▶ TASK ITEM: Take the lines below from the first through the one that contains "Given: Toggle the Use secondary roles switch" and copy them exactly.

▶ DATA PROVIDED:
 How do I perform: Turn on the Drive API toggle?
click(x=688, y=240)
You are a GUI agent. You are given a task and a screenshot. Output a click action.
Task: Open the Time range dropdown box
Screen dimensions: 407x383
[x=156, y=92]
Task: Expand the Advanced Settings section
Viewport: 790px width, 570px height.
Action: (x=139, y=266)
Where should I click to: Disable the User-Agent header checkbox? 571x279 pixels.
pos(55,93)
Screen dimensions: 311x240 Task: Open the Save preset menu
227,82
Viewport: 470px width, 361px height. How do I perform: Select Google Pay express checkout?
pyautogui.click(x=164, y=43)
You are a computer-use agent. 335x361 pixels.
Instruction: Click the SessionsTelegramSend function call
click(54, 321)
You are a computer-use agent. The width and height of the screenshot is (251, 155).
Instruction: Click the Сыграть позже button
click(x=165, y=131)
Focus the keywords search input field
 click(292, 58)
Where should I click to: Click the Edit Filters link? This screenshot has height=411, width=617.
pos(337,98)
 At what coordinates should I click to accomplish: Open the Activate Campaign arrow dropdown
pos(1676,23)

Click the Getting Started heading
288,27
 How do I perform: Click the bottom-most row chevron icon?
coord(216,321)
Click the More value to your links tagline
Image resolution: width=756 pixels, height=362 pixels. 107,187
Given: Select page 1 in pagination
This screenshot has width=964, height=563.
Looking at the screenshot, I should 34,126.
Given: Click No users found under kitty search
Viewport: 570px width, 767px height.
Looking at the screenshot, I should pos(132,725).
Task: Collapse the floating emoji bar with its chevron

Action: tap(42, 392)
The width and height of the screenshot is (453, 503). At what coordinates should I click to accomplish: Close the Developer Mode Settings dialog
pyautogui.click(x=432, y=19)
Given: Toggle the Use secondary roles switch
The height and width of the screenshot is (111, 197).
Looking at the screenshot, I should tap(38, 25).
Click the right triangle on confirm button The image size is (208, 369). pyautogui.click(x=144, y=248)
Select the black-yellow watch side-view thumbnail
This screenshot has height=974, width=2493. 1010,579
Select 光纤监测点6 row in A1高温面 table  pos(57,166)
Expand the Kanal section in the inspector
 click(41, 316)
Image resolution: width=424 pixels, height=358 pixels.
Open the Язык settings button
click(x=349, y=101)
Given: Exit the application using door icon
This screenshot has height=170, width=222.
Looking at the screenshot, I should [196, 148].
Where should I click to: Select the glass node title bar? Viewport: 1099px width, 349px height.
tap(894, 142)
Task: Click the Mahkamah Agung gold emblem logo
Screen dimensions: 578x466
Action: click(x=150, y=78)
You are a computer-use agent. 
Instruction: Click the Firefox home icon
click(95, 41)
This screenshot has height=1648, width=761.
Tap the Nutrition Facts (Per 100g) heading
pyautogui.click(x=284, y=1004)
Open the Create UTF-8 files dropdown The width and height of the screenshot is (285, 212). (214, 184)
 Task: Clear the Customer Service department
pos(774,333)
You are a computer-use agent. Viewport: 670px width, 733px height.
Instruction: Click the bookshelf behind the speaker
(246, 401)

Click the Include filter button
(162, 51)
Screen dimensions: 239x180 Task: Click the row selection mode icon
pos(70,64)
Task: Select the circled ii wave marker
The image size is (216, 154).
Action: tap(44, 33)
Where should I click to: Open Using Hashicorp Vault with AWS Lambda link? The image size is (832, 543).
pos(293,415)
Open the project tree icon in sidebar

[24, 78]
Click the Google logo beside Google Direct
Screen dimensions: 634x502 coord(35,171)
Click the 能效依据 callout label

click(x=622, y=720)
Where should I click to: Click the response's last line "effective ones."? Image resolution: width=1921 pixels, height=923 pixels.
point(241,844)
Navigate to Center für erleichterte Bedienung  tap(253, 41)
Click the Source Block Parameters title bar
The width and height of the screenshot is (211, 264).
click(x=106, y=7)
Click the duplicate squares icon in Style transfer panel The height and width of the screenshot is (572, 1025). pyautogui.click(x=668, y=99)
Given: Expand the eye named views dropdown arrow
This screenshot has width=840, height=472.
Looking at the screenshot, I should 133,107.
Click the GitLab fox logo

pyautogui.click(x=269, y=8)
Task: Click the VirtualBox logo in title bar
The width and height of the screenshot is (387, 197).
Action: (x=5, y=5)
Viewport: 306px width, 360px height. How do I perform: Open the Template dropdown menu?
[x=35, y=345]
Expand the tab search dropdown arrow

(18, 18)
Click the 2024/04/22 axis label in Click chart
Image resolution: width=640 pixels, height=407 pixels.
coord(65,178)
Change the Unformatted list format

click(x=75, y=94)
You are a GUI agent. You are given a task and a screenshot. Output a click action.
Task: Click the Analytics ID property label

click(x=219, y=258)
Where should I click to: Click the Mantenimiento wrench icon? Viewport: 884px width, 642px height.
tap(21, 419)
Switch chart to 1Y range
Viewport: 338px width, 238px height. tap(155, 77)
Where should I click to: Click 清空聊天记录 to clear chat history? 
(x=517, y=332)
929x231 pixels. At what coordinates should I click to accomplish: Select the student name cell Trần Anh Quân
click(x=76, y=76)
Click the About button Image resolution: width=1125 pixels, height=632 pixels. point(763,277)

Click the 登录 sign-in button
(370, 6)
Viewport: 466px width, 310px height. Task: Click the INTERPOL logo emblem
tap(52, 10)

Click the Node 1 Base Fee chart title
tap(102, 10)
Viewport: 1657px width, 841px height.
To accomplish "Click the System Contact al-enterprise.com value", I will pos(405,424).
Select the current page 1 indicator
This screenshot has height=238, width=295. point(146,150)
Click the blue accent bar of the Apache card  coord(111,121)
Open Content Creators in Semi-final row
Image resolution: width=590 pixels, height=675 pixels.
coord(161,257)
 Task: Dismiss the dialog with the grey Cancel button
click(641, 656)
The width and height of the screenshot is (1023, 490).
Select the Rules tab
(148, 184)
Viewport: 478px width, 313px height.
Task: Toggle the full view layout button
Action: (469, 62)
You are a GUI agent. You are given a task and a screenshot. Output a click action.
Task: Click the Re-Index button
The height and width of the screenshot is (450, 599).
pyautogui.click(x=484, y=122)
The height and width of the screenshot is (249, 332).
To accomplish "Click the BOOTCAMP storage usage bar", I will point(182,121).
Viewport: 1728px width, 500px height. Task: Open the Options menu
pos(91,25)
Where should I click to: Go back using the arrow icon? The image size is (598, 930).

▶ RESULT OF THIS TASK:
 How do I perform: Turn on the Drive API toggle?
click(x=688, y=240)
You are a GUI agent. You are given a task and a screenshot. Output a click action.
Task: Open the Time range dropdown box
Screen dimensions: 407x383
[x=156, y=92]
Task: Expand the Advanced Settings section
Viewport: 790px width, 570px height.
Action: (x=139, y=266)
Where should I click to: Disable the User-Agent header checkbox? 571x279 pixels.
pos(55,93)
Screen dimensions: 311x240 Task: Open the Save preset menu
227,82
Viewport: 470px width, 361px height. How do I perform: Select Google Pay express checkout?
pyautogui.click(x=164, y=43)
You are a computer-use agent. 335x361 pixels.
Instruction: Click the SessionsTelegramSend function call
click(54, 321)
You are a computer-use agent. The width and height of the screenshot is (251, 155).
Instruction: Click the Сыграть позже button
click(x=165, y=131)
Focus the keywords search input field
 click(292, 58)
Where should I click to: Click the Edit Filters link? This screenshot has height=411, width=617.
pos(337,98)
 At what coordinates should I click to accomplish: Open the Activate Campaign arrow dropdown
pos(1676,23)

Click the Getting Started heading
288,27
 How do I perform: Click the bottom-most row chevron icon?
coord(216,321)
Click the More value to your links tagline
Image resolution: width=756 pixels, height=362 pixels. 107,187
Given: Select page 1 in pagination
This screenshot has width=964, height=563.
Looking at the screenshot, I should 34,126.
Given: Click No users found under kitty search
Viewport: 570px width, 767px height.
Looking at the screenshot, I should pos(132,725).
Task: Collapse the floating emoji bar with its chevron

Action: tap(42, 392)
The width and height of the screenshot is (453, 503). At what coordinates should I click to accomplish: Close the Developer Mode Settings dialog
pyautogui.click(x=432, y=19)
Given: Toggle the Use secondary roles switch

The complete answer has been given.